W3C home > Mailing lists > Public > www-international@w3.org > January to March 2011

Re: [css3-text] line break opportunities are based on *syllable* boundaries?

From: Ambrose LI <ambrose.li@gmail.com>
Date: Sat, 29 Jan 2011 15:23:43 -0500
Message-ID: <AANLkTi=HHuVZeRRScwizuGn5Wf7L-dhWEbfOMLydzpZm@mail.gmail.com>
To: John Cowan <cowan@mercury.ccil.org>
Cc: CE Whitehead <cewcathar@hotmail.com>, kojiishi@gluesoft.co.jp, addison@lab126.com, kennyluck@w3.org, www-style@w3.org, www-international@w3.org
2011/1/29 John Cowan <cowan@mercury.ccil.org>:
> CE Whitehead scripsit:
>
>> I believe it is correct to say "word" here (not "syllable"), but don't
>> know what to do about languages that do not use word deliminters,
>> and can provide no references for Korean, Japanese, or Chinese (though
>> yes a lexical resource seems best).
>
> Korean uses spaces, so it's not an issue.

> **Stated goal A**
Return the mailing list message in full, word for word.
The mailing list message has no connection to the entries.

> **Word and element location entries**
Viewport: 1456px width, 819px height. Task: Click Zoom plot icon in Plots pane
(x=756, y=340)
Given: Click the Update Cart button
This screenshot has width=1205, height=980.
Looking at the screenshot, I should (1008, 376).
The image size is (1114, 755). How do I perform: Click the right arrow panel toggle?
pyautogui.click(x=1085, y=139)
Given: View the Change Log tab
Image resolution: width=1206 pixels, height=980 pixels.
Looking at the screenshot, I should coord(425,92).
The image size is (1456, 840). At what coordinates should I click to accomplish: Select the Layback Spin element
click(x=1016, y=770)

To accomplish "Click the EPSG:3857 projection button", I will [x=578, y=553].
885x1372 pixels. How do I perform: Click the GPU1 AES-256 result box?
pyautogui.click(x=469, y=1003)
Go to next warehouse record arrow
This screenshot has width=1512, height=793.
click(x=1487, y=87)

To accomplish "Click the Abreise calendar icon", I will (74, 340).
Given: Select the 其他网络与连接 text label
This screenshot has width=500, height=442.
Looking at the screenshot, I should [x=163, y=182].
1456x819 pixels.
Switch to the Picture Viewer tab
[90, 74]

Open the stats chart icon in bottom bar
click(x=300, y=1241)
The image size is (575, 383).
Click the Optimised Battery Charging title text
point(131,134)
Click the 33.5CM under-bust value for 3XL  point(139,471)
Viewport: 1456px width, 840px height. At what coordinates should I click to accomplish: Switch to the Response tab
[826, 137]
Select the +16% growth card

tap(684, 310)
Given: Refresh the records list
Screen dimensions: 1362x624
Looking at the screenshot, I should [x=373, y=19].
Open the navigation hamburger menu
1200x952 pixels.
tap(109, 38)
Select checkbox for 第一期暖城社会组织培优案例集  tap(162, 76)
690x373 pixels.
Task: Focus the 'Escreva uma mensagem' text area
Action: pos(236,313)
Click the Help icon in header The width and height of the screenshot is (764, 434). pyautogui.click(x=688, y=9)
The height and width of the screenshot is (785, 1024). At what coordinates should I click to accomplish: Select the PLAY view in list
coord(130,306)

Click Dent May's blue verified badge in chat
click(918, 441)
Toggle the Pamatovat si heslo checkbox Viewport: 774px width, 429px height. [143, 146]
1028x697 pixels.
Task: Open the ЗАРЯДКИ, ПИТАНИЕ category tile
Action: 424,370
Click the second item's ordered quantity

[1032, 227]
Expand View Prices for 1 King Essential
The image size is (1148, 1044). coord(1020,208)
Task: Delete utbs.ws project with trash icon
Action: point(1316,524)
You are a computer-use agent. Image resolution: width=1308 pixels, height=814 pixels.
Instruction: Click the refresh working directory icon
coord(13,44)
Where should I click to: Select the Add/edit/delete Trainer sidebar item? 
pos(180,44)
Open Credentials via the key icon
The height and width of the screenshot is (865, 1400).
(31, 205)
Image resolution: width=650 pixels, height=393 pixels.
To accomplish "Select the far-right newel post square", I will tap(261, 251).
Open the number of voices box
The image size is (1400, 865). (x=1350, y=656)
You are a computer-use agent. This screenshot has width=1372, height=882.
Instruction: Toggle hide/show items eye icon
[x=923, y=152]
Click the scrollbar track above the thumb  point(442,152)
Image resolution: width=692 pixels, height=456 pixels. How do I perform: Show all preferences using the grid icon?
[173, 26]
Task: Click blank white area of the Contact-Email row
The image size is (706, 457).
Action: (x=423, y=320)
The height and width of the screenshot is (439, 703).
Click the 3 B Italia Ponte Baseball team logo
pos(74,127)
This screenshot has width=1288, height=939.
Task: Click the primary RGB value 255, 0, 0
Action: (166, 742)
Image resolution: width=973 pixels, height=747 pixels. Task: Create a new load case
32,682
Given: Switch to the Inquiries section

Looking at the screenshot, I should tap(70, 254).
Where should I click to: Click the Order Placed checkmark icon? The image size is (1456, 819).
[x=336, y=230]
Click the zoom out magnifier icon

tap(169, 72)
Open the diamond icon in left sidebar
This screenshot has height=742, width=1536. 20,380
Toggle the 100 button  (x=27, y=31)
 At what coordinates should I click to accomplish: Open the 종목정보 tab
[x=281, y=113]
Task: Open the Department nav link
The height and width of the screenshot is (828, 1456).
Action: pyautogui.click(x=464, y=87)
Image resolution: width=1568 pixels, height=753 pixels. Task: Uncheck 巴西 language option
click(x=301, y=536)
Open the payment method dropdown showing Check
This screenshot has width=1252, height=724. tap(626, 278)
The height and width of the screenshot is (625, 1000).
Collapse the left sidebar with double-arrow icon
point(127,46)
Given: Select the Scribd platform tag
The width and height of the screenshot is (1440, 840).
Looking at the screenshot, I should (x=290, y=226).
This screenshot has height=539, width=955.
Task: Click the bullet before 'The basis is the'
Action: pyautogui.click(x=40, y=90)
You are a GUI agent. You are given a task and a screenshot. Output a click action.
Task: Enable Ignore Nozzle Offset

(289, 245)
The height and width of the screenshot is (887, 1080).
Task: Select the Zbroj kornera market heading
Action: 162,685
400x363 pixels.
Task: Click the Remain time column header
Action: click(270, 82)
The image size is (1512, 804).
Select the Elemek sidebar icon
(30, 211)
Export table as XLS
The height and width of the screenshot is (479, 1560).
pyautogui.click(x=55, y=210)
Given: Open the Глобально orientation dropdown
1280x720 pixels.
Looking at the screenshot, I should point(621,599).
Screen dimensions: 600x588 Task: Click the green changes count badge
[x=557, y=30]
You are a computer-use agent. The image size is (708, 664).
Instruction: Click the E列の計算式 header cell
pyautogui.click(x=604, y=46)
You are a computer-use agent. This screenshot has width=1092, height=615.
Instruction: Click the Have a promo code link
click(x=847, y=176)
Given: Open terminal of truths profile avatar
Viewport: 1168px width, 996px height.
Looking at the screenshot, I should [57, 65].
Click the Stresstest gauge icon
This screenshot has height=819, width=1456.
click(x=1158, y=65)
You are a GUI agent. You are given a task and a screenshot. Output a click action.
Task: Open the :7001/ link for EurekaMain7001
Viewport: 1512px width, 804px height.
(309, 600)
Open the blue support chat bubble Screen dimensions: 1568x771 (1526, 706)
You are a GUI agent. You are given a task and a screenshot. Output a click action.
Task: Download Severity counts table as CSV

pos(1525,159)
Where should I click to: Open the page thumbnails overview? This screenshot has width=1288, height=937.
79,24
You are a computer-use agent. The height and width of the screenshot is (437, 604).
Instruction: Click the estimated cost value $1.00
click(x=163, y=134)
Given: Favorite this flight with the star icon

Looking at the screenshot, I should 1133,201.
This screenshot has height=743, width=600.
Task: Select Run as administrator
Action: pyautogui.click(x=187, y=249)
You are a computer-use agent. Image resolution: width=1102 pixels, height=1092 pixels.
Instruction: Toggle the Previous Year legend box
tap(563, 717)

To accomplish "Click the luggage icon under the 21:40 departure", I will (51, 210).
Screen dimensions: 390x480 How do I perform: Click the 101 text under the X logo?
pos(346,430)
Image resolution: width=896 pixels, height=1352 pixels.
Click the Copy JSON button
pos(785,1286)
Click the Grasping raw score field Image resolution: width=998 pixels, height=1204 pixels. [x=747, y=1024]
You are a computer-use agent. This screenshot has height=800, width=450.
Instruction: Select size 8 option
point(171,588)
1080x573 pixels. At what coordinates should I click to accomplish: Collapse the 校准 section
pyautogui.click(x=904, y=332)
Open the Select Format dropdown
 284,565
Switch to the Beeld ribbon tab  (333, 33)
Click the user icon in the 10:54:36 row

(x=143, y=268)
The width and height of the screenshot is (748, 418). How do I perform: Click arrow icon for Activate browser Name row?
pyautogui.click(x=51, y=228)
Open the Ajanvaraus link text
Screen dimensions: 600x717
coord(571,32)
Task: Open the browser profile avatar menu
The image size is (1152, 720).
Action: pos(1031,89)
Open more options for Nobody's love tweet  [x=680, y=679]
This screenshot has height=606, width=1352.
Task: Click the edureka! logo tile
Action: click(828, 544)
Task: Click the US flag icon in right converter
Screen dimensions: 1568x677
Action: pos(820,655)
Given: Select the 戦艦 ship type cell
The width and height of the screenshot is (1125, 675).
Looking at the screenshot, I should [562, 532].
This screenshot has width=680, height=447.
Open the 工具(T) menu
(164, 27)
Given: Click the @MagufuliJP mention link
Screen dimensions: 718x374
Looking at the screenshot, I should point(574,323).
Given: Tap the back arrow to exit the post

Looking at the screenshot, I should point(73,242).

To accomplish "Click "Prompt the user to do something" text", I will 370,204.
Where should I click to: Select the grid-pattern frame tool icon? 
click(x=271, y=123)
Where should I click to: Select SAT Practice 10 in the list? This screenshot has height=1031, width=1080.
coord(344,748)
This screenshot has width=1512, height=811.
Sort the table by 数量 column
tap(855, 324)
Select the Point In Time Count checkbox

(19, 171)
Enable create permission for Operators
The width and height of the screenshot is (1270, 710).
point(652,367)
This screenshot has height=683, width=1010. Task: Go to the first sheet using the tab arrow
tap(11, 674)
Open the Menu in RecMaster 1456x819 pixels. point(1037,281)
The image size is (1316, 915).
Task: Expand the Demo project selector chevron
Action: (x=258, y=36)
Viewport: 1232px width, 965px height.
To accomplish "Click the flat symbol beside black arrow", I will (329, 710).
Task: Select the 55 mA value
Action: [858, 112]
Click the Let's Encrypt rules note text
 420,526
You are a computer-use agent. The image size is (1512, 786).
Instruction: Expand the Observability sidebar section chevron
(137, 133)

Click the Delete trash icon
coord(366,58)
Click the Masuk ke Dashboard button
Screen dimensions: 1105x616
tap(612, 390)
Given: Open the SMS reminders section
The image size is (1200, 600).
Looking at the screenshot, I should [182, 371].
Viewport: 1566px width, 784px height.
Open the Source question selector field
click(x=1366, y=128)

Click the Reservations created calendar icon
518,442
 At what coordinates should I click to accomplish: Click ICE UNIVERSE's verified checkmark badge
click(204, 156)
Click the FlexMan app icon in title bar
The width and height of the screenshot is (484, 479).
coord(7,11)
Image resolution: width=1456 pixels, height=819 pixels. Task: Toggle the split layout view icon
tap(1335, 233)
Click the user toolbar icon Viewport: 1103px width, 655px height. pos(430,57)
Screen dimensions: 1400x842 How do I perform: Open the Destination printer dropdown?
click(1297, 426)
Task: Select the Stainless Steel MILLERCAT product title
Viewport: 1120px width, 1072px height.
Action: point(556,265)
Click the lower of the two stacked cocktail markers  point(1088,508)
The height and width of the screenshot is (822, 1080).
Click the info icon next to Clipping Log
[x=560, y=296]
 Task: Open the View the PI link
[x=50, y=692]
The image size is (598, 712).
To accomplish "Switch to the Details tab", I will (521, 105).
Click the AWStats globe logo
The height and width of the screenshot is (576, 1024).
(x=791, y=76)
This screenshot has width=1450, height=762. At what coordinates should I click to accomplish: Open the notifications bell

> **Stated goal B**
Edit the entries in the part that opens with the line containing "Task: Open the Department nav link" and closes with the line containing "point(127,46)", changing "payment method" to "billing method" and leaving everything else untouched. Give back only those lines.

> **Complete output A**
W3C home > Mailing lists > Public > www-international@w3.org > January to March 2011

Re: [css3-text] line break opportunities are based on *syllable* boundaries?

From: Ambrose LI <ambrose.li@gmail.com>
Date: Sat, 29 Jan 2011 15:23:43 -0500
Message-ID: <AANLkTi=HHuVZeRRScwizuGn5Wf7L-dhWEbfOMLydzpZm@mail.gmail.com>
To: John Cowan <cowan@mercury.ccil.org>
Cc: CE Whitehead <cewcathar@hotmail.com>, kojiishi@gluesoft.co.jp, addison@lab126.com, kennyluck@w3.org, www-style@w3.org, www-international@w3.org
2011/1/29 John Cowan <cowan@mercury.ccil.org>:
> CE Whitehead scripsit:
>
>> I believe it is correct to say "word" here (not "syllable"), but don't
>> know what to do about languages that do not use word deliminters,
>> and can provide no references for Korean, Japanese, or Chinese (though
>> yes a lexical resource seems best).
>
> Korean uses spaces, so it's not an issue.

> **Complete output B**
Task: Open the Department nav link
The height and width of the screenshot is (828, 1456).
Action: pyautogui.click(x=464, y=87)
Image resolution: width=1568 pixels, height=753 pixels. Task: Uncheck 巴西 language option
click(x=301, y=536)
Open the billing method dropdown showing Check
This screenshot has width=1252, height=724. tap(626, 278)
The height and width of the screenshot is (625, 1000).
Collapse the left sidebar with double-arrow icon
point(127,46)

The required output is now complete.